Eradicating the e-Word: Musings on Myaamia Language Reclamation, by Prof. Wesley Leonard
Prof. Wesley Leonard published an article, “Eradicating the e-Word: Musings on Myaamia Language Reclamation,” in World Literature Today. Excerpt below:
Notions of Native American languages “disappearing,” “vanishing,” or “become e——” reflect broader and powerful colonial logics that render Native Americans into objects of history and deem illegitimate anything that misaligns with dominant society’s ideas about “authentic” Native American cultures and languages. Through this line of thinking, speaking a Native American language doesn’t necessarily count as evidence of its vitality. Even after twenty-five years of myaamia language reclamation, some scholars continue to describe myaamia with the e-word, and somebody always reverses the corrections I make to the Wikipedia entry for myaamia. (As of this writing, it includes the e-word, though there is ironically also mention of myaamia’s “revival.”)

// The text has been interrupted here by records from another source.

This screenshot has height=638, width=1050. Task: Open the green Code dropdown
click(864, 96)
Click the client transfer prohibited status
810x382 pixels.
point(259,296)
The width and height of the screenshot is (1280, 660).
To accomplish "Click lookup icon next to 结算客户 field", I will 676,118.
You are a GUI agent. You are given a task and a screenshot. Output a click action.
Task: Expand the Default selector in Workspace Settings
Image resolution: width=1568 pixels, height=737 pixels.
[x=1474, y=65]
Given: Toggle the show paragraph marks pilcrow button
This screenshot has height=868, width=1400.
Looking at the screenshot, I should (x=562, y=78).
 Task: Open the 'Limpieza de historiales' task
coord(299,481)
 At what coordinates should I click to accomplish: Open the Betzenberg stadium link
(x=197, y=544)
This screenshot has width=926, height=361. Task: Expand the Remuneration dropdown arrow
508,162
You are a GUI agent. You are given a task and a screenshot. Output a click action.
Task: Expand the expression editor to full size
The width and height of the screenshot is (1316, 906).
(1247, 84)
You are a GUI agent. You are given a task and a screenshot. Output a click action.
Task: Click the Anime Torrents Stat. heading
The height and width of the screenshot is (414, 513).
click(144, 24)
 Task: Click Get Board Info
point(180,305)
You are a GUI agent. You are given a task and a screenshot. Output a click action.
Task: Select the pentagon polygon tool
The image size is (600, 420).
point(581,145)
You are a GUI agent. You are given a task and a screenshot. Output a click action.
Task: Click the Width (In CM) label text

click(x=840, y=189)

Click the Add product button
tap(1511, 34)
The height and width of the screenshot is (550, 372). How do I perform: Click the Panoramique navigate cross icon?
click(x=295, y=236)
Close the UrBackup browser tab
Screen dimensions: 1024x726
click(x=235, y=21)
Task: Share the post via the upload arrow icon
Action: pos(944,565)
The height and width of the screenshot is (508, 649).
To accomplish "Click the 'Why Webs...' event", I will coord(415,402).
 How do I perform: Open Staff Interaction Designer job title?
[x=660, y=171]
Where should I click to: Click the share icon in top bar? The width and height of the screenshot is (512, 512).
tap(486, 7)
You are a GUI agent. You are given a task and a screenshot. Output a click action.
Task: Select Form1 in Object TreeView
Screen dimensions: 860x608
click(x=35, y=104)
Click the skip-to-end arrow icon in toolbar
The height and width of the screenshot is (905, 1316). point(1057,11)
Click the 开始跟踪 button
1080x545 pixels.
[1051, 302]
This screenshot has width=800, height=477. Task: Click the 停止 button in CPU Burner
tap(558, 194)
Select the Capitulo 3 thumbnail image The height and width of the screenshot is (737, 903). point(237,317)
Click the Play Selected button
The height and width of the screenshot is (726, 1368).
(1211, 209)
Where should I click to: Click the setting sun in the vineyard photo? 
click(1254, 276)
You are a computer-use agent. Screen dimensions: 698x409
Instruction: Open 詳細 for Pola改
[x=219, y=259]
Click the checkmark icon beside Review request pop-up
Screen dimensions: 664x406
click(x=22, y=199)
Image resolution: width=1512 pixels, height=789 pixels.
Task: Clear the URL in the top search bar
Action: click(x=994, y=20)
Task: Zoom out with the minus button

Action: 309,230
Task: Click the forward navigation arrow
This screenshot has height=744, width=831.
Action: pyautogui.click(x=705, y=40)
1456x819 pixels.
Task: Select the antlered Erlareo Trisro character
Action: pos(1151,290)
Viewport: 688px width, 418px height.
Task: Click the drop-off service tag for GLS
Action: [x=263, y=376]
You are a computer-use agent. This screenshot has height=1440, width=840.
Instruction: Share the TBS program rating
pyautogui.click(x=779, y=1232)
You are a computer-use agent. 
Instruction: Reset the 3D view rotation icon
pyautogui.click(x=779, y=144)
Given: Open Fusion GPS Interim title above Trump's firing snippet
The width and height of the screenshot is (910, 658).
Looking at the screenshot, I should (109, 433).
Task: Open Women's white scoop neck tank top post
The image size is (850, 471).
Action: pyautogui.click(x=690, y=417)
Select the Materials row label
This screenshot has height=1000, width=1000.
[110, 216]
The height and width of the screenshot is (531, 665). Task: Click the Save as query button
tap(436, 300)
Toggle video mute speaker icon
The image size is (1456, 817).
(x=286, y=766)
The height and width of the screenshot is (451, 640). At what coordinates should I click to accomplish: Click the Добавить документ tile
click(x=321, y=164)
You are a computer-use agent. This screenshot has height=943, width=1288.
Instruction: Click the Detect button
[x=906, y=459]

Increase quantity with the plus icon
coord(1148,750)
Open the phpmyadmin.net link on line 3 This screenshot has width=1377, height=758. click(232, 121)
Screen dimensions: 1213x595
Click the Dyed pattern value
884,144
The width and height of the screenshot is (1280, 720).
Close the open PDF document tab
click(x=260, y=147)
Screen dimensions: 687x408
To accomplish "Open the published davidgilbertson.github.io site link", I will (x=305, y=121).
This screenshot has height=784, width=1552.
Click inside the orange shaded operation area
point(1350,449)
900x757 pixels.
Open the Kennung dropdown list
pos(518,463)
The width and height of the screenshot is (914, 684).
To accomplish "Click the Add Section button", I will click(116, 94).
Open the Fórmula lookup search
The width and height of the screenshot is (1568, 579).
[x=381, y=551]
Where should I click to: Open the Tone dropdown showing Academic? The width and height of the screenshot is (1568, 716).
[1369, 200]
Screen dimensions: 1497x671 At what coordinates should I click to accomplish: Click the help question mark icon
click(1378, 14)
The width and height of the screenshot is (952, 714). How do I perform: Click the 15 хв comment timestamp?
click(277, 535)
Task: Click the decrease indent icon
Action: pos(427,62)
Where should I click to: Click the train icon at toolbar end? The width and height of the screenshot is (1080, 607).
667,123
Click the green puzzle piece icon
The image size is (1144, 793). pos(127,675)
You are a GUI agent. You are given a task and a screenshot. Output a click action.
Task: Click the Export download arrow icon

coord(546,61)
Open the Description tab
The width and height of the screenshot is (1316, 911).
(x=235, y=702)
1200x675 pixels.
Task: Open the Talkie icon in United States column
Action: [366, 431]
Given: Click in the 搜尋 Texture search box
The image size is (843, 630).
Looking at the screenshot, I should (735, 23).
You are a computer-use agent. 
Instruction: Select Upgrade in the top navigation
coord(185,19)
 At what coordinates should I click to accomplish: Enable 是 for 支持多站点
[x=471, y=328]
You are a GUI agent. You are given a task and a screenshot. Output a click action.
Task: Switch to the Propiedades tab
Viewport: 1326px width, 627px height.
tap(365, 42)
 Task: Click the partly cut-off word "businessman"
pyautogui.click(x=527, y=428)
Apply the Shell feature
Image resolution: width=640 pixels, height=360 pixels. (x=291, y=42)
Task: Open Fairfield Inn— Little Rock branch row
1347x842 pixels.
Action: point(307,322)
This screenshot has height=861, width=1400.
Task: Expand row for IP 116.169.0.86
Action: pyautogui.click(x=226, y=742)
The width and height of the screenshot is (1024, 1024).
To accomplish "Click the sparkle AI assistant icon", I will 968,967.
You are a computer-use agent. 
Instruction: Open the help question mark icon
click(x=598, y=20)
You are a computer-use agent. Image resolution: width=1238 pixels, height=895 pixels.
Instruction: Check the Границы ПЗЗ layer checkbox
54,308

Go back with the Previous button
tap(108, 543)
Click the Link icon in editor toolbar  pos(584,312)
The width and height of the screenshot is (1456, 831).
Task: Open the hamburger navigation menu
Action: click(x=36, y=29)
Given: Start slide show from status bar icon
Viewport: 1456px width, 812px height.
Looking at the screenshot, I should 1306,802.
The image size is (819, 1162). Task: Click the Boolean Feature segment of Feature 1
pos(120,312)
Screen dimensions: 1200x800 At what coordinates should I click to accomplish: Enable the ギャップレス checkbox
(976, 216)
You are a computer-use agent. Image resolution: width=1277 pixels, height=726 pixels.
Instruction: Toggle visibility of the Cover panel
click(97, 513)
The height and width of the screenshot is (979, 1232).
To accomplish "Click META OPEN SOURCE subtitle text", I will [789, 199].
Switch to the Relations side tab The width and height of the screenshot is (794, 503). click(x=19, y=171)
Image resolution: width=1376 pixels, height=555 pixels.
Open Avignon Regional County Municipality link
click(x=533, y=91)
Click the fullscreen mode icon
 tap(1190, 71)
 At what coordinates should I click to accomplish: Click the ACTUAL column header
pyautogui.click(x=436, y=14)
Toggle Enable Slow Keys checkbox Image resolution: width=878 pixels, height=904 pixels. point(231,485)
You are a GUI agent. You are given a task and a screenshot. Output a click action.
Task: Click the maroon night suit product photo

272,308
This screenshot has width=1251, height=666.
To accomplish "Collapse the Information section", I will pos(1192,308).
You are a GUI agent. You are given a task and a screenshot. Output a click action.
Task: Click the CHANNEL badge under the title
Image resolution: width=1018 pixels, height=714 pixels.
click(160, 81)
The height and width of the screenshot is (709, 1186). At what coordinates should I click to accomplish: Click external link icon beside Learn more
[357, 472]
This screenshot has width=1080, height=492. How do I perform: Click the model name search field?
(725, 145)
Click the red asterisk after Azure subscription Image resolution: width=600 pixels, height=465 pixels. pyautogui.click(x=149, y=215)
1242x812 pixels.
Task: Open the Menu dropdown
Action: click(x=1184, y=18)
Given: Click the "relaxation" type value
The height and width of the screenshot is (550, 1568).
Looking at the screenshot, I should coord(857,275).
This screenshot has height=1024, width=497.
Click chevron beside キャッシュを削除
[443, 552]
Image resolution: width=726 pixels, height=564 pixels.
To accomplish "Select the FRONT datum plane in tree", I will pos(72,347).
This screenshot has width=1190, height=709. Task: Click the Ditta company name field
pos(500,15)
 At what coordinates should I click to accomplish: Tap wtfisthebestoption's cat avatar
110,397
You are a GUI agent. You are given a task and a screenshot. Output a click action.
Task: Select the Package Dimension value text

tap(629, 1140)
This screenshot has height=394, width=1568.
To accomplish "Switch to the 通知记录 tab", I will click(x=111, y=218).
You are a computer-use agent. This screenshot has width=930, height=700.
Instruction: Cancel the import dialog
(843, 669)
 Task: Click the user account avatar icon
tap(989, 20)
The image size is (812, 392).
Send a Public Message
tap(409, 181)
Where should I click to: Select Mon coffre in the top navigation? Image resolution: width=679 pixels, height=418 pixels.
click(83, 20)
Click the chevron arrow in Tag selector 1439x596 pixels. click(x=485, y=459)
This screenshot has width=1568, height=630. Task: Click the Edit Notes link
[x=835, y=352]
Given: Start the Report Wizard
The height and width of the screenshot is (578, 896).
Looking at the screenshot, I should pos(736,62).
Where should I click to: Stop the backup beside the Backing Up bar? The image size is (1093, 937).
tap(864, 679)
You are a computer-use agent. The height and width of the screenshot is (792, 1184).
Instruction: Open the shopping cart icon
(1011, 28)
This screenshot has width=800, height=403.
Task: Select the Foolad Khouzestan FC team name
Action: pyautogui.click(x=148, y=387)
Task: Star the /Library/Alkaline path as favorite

It’s true that there are many Miamis who have not learned to speak myaamia, and perhaps never will. However, they now have some connection to their language and can choose to learn it. This is tremendously important given the historical context: not long ago, the more common situation in my community was a lack of connection to myaamia, and even the minority who felt connected to it didn’t have access to it. When focusing on Native American and other Indigenous languages, as often occurs in theories of language endangerment and recovery, people easily miss this and similar details. Reclamation requires that one ask whether community members feel connected to and have access to their languages. Reclamation intervenes in the underlying causes of Native American language shift rather than in the languages themselves.
One of the major underlying causes of myaamia language shift was two forced removals of my ancestors—first from the original Miami homelands in Indiana to Kansas, and later to Oklahoma (then Indian Territory). There are accounts of my ancestors taking handfuls of Indiana dirt with them, which is not surprising given that Miami culture significantly reflects a relationship with these homelands. Today, in addition to reconnecting to original homelands by having language programs there, my community addresses dislocation from land by using land-based pedagogies to teach myaamia and by naming new Miami spaces in myaamia. I keep in my own house a gift from our tribal chief: a vial with dirt from Indiana, Kansas, and Oklahoma.